Counties urged to adopt eco-friendly farming to fight climate change

Western
By Jackline Inyanji | Oct 30, 2025
Tuliangura Lomurwas weeds crops at Wei Wei irrigation scheme in West Pokot County. [File, Standard]

Agricultural experts have challenged county governments to adopt an agro-ecology policy to address the hostile climate reality in the country.

The National Agroecology Strategy for Food System Transformation 2024-2033 entails sustainable farming approaches that are friendly to nature, plants, humans, the environment, and animals.

Mary Irungu, a policy advocacy expert at Preparatory Ecological Land Use Management (PELUM), said counties are supposed to domesticate National Agroecology strategies that can be in the form of a policy or a plan, depending on the context and needs of each county.

Murang’a County was the first and devolved unit to adopt the Agroecology policy and formulate a bill that is in the implementation stage.

Other counties that have already formulated the policy are Vihiga and West Pokot counties, with Bungoma, Trans- Nzoia, Laikipia, and Kakamega busy developing the policies according to Ms Irungu.

Farmers have been grappling with the effects of climate change, such as declining soil fertility and food insecurity, with experts insisting that counties could deal with the challenges by embracing agroecology.

Ms Irungu noted that the new policy provides a structured path to promote sustainable, locally driven solutions.

"The country is facing many challenges in terms of climate changes, which is affecting agriculture and also contributing to greenhouse gases. Agroecology would help enhance the resilience of the food system and the sector as a whole. This approach can minimise greenhouse gas emissions in the sector," Irungu noted.
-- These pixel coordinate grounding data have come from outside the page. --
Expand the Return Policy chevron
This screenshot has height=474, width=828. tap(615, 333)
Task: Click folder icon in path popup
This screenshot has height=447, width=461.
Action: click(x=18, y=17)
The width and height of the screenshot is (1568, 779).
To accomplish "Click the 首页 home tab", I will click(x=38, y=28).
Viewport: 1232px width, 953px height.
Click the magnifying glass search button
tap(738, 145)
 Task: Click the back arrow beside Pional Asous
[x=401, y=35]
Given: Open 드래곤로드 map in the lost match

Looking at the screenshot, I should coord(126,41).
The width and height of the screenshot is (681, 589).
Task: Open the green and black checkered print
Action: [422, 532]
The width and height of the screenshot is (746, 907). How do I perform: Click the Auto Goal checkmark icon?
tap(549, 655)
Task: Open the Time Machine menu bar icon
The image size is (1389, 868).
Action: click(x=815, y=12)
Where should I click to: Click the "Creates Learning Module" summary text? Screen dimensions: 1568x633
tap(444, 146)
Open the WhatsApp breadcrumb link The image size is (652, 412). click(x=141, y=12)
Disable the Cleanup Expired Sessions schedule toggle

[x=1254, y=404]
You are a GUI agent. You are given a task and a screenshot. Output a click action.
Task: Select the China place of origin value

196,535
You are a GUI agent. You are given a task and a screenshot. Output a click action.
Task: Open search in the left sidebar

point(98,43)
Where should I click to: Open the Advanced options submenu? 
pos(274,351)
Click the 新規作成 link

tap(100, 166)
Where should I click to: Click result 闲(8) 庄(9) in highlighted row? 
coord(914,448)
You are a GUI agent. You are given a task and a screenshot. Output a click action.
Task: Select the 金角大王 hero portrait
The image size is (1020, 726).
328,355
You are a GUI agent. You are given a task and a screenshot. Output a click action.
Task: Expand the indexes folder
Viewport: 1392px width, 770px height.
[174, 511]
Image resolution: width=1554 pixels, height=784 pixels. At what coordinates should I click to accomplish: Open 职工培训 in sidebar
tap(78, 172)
She further attributed the rise of non-communicable diseases to the consumption of crops highly sprayed with synthetic chemicals and those highly processed.

“We need to change our way of growing and processing food and ensuring that we provide safe food on the table through agroecological practices where we minimise the chemicals used in producing food,” she noted.

She noted that the soils are dead after long use of synthetic chemicals, one of the challenges facing the efforts to transition from conventional to the Agroecology way of farming.

To reverse the situation, Irungu encouraged the use of an Agroecological approach where organic matter is increased in the soil to revive soil fertility.

“We can use compost manure or any form of organic matter to revive the soils that we have already destroyed. We also need to revive the biodiversity in the form of seed selection and seed banking," she said.

Florence Migasha, a farmer who cultivates African leafy vegetables in Bungoma County, said farmers require a policy that would cushion them from the effects of climate change.

"Sustainable farming practices are essential to preserving both biodiversity and soil fertility, thus the need to have a policy. If we do not take care of the soil, we won’t be able to grow the vegetables that have sustained us and enable us to earn a living," Migasha noted.

Lilian Aluso, an Agroecology expert, reported that the Alliance of Bioversity International and CIAT (International Center for Tropical Agriculture) is implementing an Agroecological transition in Vihiga County, citing the nutrition community seed bank as among the initiatives being implemented under the project.

Established in 2021, the seed bank project is managed by the community-based organisation comprising 300 farmers drawn from the whole county.

She said the bank was started as a way of conserving the local biodiversity, starting with African leafy vegetables.

Aluso highlighted that the aim of starting the seed bank was after realising that there was a problem of accessing indigenous varieties of seeds that were extinct and lost.

She noted that Vihiga farmers work closely with the National Gene Bank, where they obtained some of the extinct seeds and started doing multiplication.